Beginning in 2010, Arai used the daguerreotype technique to create individual records or micro-monuments of his encounters with surviving crew members and the salvaged hull of the Daigo Fuküryumaru, a nuclear fallout-contaminated fishing boat. This project led him to photograph the deeply interconnected subjects of Fukushima, Hiroshima and Nagasaki. Arai’s work has appeared in the Mori Art Museum and the National Museum of Modern Art in Tokyo.

In 2014, he received the Source-Cord Prize, sponsored by a contemporary photography magazine in England. His works are held in the collections of the San Francisco Museum of Modern Art, Tokyo Metropolitan Museum of Photography and Musée Adrien Mentienne in France, among others.

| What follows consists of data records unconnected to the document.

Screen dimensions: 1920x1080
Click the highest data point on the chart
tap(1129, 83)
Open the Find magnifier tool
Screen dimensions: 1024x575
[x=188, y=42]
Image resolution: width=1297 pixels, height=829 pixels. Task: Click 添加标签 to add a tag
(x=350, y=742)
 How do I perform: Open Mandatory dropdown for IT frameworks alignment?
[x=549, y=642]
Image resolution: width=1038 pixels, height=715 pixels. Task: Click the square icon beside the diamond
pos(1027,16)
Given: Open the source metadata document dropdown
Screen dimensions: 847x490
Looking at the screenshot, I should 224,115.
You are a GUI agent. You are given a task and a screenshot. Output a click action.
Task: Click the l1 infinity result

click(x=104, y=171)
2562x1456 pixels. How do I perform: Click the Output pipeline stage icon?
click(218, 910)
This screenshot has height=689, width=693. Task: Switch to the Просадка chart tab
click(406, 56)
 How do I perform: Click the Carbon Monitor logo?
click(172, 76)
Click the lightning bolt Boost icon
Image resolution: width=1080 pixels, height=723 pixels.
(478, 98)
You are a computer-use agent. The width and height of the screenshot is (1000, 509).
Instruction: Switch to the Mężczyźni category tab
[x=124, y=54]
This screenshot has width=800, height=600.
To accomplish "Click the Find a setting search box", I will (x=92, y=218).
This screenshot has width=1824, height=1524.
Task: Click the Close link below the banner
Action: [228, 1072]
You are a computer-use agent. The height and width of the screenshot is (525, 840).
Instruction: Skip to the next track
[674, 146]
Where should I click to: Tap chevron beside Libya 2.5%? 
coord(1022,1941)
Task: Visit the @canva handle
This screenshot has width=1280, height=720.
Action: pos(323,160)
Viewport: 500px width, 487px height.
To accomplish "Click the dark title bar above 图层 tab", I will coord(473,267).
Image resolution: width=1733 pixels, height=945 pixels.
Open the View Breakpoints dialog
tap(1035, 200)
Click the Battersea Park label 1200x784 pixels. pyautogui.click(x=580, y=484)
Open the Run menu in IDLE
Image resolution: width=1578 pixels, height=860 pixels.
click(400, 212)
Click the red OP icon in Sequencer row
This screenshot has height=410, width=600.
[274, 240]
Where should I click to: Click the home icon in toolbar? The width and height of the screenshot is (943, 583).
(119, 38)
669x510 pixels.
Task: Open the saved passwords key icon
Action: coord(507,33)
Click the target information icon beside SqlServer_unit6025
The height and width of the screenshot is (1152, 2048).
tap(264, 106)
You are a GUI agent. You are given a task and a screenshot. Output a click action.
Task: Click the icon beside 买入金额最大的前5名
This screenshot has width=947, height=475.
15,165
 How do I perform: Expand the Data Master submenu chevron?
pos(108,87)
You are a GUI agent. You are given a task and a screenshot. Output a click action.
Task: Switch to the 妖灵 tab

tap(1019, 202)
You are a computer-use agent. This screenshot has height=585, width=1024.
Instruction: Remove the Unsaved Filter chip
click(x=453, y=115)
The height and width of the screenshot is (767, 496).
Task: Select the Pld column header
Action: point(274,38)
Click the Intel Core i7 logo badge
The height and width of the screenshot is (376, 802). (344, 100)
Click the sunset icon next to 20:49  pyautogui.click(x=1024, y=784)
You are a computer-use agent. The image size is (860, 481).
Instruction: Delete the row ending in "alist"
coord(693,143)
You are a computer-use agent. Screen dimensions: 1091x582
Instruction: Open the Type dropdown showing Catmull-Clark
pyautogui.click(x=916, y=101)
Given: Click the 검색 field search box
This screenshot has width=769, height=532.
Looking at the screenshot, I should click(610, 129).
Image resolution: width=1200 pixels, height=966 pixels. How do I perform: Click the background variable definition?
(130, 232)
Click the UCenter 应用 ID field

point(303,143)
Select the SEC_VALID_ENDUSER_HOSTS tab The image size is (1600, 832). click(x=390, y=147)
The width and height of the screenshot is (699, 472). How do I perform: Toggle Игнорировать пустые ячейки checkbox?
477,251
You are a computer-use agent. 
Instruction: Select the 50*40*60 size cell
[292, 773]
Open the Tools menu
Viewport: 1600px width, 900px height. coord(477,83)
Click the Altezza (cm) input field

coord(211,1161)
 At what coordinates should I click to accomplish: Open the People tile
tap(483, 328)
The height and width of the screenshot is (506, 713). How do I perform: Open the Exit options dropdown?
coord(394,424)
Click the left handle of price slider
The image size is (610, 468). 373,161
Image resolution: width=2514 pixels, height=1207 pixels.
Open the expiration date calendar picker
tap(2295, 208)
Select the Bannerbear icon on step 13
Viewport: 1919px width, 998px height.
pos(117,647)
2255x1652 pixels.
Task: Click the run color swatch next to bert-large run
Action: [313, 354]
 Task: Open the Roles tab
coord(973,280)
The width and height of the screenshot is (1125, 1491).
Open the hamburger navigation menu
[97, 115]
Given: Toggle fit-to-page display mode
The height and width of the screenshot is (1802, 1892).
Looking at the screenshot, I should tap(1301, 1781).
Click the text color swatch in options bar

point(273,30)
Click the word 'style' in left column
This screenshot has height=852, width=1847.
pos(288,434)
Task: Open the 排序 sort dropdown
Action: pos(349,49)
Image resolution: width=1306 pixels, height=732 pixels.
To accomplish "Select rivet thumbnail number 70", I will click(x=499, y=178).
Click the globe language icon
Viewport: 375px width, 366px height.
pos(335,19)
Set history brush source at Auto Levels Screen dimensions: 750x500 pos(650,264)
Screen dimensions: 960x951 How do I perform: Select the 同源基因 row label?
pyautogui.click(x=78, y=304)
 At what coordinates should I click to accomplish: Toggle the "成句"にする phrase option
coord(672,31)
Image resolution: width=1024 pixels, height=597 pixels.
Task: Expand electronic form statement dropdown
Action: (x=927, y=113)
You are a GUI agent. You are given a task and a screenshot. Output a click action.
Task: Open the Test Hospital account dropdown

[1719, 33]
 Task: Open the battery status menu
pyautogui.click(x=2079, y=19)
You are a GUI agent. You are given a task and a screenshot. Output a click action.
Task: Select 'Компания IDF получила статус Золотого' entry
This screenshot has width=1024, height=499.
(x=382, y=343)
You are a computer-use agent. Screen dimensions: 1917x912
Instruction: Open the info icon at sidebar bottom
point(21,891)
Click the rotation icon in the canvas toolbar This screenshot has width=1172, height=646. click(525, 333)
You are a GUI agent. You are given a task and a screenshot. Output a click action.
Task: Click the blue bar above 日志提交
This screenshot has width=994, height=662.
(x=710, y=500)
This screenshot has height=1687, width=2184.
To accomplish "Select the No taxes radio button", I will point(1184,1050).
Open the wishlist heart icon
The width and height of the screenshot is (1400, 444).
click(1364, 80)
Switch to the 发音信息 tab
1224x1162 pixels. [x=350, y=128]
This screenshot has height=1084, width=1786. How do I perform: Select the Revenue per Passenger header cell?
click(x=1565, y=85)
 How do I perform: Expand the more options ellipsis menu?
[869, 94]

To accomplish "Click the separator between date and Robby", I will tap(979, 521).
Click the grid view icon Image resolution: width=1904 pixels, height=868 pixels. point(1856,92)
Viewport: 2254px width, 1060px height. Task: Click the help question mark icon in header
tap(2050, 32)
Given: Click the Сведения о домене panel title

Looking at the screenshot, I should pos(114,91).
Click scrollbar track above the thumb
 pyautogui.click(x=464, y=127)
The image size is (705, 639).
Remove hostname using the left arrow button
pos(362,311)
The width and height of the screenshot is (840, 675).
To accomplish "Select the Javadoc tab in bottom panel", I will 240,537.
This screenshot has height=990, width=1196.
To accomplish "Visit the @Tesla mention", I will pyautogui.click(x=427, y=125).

Arai’s visit to UNL is co-sponsored by the Kawasaki Reading Room.

• Deb Sokolow will present a lecture on April 28 at 5:30 p.m. in Richards Hall Rm. 15. Sokolow is a Chicago-based artist and a lecturer at Northwestern University. She is a 2012 recipient of an Artadia Grant and has participated in residencies nationally and internationally.

Her exhibition record includes 15 solo shows, including the Kemper Museum of Contemporary Art in Kansas City and 12 x 12 at the Museum of Contemporary Art in Chicago. Selected group exhibitions include the 4th Athens Biennale, The Contemporary Art Museum in St. Louis and The Drawing Center in New York. Her work is in the collection of the Los Angeles County Museum of Art, the Museum of Contemporary Art in Chicago, the Wadsworth Atheneum Museum of Art in Hartford, Connecticut, and several other notable collections.